◆ **Assignment**
Everything before the line containing "has width=1568, height=608." stays out; print that line and all lines below it through the last, exactly.

■ ■ ■

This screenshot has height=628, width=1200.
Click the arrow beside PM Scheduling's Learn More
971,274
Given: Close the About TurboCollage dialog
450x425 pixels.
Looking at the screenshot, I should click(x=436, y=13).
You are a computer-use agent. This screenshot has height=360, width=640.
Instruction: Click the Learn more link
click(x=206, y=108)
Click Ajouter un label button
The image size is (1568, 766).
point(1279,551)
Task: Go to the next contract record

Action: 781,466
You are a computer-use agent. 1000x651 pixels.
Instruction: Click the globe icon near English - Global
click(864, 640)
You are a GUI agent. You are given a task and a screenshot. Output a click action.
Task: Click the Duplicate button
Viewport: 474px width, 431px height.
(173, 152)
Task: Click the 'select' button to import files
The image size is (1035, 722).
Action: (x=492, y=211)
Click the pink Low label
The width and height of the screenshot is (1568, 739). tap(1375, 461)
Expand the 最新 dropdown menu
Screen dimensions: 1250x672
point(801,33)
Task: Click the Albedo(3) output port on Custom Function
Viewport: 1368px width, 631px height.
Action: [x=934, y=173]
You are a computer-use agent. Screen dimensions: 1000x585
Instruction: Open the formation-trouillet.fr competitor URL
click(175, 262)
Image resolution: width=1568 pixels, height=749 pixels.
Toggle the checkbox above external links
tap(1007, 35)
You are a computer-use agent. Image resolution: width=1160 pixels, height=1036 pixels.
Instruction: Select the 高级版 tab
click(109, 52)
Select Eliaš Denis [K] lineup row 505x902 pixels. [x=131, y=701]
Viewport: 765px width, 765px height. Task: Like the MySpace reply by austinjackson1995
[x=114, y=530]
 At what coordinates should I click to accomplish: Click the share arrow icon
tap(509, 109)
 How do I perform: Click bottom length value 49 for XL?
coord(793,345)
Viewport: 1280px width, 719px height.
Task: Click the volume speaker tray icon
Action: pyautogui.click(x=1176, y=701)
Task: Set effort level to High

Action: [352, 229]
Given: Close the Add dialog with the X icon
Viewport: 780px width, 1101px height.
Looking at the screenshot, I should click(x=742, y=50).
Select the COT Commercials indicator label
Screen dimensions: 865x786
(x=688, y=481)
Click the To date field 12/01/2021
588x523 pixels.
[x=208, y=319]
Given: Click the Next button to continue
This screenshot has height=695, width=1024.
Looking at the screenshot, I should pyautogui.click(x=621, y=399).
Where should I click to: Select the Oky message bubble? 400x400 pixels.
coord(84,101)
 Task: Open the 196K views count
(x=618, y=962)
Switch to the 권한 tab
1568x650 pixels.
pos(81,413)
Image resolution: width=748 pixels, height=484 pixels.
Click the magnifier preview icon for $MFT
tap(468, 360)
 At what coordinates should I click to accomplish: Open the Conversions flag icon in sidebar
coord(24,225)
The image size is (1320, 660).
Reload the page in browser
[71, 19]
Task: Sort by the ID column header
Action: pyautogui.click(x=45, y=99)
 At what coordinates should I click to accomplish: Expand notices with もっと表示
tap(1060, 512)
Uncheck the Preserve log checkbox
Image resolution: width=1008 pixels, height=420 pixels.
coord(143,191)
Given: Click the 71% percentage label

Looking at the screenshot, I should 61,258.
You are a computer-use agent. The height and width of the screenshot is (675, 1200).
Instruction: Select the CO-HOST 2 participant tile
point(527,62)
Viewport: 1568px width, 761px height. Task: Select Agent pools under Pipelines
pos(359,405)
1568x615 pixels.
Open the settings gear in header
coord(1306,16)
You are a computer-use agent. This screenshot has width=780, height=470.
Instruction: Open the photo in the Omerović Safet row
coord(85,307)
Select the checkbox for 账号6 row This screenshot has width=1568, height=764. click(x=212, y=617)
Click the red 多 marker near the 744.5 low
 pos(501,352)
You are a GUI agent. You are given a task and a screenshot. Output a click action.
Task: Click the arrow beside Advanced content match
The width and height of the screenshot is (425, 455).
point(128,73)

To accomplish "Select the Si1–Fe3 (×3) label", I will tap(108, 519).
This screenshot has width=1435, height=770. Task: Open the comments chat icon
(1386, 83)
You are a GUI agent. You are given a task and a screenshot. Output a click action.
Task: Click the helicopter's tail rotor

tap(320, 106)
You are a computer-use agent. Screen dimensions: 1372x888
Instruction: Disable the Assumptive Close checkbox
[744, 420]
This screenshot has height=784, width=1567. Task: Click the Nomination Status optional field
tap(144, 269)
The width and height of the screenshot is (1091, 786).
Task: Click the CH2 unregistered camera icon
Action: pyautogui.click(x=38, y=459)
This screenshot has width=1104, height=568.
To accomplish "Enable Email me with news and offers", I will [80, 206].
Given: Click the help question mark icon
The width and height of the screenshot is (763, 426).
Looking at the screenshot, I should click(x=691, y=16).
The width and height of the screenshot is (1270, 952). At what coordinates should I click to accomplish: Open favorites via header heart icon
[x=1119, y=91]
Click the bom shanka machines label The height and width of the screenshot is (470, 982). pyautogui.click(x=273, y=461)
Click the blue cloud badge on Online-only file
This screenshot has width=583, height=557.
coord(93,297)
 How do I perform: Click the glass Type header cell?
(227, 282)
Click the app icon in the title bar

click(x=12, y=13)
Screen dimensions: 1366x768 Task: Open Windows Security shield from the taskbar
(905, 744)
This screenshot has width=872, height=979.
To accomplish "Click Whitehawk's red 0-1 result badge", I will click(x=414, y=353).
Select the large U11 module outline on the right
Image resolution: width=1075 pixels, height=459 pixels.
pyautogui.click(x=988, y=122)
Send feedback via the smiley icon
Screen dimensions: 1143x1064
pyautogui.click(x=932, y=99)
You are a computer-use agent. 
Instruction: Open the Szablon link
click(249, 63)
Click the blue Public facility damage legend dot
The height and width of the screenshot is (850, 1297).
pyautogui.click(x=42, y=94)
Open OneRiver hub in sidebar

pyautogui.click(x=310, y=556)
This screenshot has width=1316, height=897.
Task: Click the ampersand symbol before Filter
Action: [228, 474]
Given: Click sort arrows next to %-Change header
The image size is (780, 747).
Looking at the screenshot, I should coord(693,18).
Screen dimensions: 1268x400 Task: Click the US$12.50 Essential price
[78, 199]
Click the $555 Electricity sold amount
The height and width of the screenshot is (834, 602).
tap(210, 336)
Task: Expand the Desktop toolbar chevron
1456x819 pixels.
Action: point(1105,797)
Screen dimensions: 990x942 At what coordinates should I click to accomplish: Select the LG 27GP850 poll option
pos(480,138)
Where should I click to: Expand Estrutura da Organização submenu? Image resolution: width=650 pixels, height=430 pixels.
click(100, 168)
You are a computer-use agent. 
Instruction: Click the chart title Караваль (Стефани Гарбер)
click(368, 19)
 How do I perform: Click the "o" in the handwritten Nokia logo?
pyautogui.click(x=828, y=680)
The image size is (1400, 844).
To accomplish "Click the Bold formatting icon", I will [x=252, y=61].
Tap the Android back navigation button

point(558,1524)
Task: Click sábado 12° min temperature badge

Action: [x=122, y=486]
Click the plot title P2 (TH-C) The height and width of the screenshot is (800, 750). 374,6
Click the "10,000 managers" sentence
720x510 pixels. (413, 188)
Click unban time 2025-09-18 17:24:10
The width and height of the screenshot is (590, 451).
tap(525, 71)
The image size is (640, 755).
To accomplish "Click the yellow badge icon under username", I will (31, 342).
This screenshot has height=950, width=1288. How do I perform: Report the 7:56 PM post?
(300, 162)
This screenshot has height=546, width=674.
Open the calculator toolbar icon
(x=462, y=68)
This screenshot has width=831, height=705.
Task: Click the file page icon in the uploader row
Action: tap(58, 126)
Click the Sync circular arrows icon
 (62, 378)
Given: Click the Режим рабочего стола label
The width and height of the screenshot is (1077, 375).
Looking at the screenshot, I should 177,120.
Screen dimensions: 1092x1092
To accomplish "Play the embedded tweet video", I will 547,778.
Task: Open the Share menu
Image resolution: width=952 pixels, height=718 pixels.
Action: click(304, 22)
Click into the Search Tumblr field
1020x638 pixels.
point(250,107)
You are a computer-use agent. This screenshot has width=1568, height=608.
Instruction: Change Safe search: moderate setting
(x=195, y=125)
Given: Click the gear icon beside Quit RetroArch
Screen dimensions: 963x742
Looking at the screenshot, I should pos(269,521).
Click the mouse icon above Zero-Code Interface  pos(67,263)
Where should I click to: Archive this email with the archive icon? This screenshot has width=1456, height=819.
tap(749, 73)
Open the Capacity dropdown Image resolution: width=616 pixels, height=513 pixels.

■ ■ ■

◆ **Finished exercise**
You are a computer-use agent. This screenshot has width=1568, height=608.
Instruction: Change Safe search: moderate setting
(x=195, y=125)
Given: Click the gear icon beside Quit RetroArch
Screen dimensions: 963x742
Looking at the screenshot, I should pos(269,521).
Click the mouse icon above Zero-Code Interface  pos(67,263)
Where should I click to: Archive this email with the archive icon? This screenshot has width=1456, height=819.
tap(749, 73)
Open the Capacity dropdown Image resolution: width=616 pixels, height=513 pixels.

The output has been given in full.